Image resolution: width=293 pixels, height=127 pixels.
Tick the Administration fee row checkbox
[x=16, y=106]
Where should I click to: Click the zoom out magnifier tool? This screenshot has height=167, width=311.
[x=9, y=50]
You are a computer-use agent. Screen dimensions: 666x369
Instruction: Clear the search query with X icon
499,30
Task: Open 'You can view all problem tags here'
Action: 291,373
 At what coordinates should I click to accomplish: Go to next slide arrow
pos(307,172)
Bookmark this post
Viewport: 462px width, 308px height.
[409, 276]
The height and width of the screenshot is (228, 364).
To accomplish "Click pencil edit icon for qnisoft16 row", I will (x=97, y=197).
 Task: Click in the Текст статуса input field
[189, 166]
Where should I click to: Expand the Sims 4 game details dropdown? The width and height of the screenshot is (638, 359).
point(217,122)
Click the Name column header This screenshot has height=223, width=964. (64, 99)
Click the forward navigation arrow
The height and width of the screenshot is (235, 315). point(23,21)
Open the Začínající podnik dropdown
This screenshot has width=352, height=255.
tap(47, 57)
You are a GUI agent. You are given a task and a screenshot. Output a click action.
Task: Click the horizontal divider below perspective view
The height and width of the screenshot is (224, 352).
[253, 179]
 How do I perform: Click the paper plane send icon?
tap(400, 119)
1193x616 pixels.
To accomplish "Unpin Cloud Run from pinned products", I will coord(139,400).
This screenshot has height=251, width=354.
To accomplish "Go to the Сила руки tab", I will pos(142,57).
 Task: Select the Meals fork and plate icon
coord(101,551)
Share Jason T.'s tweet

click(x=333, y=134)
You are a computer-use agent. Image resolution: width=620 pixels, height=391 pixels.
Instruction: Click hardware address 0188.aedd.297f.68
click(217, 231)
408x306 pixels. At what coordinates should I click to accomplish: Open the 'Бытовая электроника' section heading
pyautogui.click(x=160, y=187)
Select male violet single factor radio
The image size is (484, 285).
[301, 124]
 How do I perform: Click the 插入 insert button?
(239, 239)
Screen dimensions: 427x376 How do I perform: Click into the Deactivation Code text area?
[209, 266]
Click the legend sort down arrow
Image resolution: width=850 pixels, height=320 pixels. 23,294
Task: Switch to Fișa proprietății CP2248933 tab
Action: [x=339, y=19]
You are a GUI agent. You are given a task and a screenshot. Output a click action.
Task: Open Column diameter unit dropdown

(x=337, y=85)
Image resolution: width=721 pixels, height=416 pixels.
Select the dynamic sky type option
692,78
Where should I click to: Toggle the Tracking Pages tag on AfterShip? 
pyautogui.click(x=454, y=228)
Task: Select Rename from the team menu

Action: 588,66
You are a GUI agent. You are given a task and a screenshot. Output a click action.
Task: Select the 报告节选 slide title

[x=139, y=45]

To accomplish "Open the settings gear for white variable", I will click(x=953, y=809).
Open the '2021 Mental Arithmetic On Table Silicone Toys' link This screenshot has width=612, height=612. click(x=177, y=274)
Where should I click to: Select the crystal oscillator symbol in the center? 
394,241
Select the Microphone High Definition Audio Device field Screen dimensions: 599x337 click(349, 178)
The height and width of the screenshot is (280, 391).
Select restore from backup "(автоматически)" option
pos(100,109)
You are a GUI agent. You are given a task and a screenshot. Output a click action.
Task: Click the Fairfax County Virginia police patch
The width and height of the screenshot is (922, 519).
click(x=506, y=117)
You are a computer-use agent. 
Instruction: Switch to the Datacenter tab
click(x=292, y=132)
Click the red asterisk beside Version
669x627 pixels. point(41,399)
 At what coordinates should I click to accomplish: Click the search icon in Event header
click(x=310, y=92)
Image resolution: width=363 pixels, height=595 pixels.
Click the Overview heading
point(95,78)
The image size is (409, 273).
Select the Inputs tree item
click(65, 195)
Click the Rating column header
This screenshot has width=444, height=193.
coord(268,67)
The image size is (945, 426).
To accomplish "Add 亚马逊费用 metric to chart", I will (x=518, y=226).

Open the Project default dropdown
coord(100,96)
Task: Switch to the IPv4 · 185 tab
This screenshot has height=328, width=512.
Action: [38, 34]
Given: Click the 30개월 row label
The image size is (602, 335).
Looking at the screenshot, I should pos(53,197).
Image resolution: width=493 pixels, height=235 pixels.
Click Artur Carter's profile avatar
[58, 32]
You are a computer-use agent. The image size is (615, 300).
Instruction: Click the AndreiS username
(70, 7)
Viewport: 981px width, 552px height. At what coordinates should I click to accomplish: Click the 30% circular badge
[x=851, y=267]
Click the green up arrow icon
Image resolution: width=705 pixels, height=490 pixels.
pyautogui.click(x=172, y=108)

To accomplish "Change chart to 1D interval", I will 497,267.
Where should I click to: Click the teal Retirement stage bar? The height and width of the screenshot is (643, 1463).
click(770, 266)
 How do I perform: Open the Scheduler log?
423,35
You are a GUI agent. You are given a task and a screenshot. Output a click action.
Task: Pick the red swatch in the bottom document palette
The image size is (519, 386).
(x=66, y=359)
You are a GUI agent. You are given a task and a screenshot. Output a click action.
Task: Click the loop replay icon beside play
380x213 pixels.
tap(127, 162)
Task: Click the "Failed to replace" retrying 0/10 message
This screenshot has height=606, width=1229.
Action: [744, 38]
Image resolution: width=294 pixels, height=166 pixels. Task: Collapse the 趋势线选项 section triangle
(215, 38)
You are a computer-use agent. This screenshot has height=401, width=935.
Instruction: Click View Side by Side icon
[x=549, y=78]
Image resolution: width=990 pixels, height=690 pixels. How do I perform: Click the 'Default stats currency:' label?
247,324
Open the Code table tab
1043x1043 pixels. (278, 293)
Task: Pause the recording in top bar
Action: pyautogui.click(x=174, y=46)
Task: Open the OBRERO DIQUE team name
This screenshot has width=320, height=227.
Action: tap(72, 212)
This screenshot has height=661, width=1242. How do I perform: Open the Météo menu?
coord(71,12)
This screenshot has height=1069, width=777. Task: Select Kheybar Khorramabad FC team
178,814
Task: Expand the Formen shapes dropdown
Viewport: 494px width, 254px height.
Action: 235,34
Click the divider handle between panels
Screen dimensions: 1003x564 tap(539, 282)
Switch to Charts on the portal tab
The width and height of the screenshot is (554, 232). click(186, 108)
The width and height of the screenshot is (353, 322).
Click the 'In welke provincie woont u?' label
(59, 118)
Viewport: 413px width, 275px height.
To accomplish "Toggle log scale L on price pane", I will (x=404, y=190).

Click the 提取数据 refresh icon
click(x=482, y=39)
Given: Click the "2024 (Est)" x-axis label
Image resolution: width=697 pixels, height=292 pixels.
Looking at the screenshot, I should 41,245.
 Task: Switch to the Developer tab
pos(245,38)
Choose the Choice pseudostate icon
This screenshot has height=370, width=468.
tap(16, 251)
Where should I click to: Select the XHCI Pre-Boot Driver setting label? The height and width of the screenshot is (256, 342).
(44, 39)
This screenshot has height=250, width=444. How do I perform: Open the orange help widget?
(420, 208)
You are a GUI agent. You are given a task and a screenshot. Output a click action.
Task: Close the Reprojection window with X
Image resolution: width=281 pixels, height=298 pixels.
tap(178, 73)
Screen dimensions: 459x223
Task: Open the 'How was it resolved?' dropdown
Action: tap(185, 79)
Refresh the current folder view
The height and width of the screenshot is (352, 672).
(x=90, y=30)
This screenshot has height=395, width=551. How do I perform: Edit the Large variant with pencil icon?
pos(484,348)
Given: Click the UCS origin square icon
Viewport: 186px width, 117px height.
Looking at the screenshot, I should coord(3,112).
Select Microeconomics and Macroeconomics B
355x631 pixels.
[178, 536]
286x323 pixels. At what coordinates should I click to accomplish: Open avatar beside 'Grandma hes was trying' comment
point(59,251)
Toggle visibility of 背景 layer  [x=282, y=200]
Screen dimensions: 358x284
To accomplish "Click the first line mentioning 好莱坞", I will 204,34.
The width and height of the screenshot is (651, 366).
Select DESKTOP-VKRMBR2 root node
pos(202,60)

## WHAT TO DO
Search the data for the string "computer". List each line that has it.

## RESULT FOR THIS EXERCISE
You are a computer-use agent. Screen dimensions: 666x369
You are a computer-use agent. Image resolution: width=620 pixels, height=391 pixels.
You are a computer-use agent. 
You are a computer-use agent. The image size is (615, 300).
You are a computer-use agent. This screenshot has height=401, width=935.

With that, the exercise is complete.